3. Pour assurer l’exécution du jugement du 12 juillet 2018 du Tribunal administratif de Paris annulant le titre exécutoire émis le 1er décembre 2016 en tant qu’il porte sur une somme supérieure à 148 934 euros, le directeur général de l’Assistance Publique – Hôpitaux de Paris a, par une décision du 17 août 2018, retiré le titre exécutoire émis le 1er décembre 2016 et émis un nouveau titre exécutoire d’un montant de 148 934 euros. Une telle décision, qui fait au demeurant l’objet d’un recours pendant devant le Tribunal administratif de Paris, ne prive pas d’objet l’appel dirigé contre le jugement du Tribunal administratif de Paris du 12 juillet 2018 et contre le titre exécutoire émis le 1er décembre 2016. Par suite, les conclusions aux fins de non-lieu présentées par l’Assistance Publique – Hôpitaux de Paris ne peuvent être accueillies.
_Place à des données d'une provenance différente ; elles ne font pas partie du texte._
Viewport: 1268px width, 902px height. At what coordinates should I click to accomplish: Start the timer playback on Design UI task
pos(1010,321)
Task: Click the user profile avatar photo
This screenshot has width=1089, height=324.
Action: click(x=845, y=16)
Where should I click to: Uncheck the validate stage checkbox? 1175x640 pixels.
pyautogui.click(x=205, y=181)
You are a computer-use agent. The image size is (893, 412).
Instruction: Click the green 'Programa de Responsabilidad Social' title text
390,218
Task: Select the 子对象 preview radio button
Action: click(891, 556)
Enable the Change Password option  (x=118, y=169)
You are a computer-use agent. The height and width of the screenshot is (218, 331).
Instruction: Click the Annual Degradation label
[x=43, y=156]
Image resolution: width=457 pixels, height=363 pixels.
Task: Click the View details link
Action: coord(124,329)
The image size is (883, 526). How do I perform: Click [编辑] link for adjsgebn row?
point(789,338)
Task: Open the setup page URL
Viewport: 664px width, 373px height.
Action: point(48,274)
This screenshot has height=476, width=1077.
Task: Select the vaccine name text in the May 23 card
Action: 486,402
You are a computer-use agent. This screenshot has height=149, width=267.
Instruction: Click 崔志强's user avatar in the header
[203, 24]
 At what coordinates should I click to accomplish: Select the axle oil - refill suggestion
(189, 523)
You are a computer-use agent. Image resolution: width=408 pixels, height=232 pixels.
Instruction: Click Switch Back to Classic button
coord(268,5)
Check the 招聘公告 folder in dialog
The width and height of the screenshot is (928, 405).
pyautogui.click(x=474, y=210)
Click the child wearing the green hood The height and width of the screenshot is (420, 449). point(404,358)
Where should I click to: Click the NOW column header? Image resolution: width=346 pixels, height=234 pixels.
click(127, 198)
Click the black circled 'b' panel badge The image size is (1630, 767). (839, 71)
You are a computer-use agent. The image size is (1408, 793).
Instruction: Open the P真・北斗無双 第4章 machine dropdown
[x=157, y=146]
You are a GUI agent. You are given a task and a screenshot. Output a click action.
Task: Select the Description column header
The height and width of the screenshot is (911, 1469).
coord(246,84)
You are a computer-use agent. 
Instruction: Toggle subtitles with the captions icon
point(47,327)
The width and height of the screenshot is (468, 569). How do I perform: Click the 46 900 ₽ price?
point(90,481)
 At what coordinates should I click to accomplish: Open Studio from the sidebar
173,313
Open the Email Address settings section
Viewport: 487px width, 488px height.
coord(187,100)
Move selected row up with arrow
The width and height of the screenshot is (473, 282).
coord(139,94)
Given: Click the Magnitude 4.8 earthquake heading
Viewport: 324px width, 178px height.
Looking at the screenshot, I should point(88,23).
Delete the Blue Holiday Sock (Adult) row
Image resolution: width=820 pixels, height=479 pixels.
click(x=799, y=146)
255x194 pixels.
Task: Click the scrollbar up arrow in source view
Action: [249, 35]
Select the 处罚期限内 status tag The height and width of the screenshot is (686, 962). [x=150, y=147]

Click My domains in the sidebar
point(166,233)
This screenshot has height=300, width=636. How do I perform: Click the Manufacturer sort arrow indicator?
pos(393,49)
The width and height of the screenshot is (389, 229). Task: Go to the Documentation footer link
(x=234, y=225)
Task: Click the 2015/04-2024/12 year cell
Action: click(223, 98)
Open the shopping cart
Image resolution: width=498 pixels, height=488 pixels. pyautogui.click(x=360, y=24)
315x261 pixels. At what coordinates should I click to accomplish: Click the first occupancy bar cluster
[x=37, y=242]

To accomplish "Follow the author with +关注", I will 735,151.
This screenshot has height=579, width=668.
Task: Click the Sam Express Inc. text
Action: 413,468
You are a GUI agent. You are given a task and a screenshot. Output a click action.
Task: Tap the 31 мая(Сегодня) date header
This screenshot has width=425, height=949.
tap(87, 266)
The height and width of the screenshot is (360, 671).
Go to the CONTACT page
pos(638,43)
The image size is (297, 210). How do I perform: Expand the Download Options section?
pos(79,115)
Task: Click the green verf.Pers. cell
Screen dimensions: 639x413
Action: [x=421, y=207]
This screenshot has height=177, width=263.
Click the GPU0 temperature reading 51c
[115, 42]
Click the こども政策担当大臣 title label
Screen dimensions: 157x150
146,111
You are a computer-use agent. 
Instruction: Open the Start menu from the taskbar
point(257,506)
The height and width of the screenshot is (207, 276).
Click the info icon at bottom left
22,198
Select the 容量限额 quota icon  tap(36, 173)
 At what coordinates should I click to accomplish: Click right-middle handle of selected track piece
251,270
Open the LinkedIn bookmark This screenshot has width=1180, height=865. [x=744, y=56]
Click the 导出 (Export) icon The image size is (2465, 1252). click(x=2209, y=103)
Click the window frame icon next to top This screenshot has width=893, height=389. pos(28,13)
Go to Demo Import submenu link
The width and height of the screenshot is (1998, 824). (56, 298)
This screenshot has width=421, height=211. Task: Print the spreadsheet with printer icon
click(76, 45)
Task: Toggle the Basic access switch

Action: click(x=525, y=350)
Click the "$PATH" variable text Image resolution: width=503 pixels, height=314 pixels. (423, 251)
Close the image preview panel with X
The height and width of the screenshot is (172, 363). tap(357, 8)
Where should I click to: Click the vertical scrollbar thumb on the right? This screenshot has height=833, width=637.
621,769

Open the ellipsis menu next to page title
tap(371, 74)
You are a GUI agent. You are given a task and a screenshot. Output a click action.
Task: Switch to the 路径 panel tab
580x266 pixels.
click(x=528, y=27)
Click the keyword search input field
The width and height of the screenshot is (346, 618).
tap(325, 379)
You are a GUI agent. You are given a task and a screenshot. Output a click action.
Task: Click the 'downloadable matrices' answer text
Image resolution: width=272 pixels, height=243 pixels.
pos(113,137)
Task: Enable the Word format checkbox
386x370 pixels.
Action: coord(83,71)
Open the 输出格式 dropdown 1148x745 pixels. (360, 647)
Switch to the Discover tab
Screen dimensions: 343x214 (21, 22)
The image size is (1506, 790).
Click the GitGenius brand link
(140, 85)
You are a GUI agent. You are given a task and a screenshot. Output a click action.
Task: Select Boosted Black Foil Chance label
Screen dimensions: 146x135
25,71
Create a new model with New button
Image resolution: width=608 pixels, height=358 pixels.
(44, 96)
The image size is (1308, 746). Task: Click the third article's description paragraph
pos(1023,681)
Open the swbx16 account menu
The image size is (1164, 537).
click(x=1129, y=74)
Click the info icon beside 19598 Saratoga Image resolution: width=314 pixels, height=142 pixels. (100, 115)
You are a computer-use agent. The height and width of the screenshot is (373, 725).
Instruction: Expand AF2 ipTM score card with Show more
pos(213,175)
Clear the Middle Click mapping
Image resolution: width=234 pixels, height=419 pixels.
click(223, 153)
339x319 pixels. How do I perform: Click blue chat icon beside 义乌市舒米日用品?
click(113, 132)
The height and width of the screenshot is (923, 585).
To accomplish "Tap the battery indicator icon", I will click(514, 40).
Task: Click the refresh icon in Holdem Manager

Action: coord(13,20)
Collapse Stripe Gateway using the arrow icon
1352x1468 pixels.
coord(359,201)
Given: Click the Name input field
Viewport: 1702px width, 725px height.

Sur la régularité du jugement attaqué :

4. Mme C… soutient que le jugement attaqué est dépourvu de motivation quant au raisonnement ayant conduit le tribunal à écarter son argumentation sur l’assimilation des sommes dont le remboursement est demandé avec des sommes indûment versées par l’Assistance Publique – Hôpitaux de Paris. Il résulte toutefois des motifs mêmes du jugement attaqué, et notamment du considérant 8, que pour écarter le moyen tiré de la prescription de la créance litigieuse en application de l’article 37-1 de la loi du 12 avril 2000, le tribunal a relevé que les rémunérations indûment perçues par Mme C… au titre d’activités privées prohibées au sens des dispositions de la loi du 13 juillet 1983 ne pouvaient être assimilées à des rémunérations effectuées par l’Assistance Publique – Hôpitaux de Paris à l’intéressée en sa qualité d’agent public et n’étaient pas constitutives de créances résultant de paiement indus effectués par une personne publique en matière de rémunération. Par suite, le tribunal administratif, qui n’était pas tenu de répondre à tous les arguments avancés par Mme C…, n’a pas entaché son jugement d’une insuffisance de motivation.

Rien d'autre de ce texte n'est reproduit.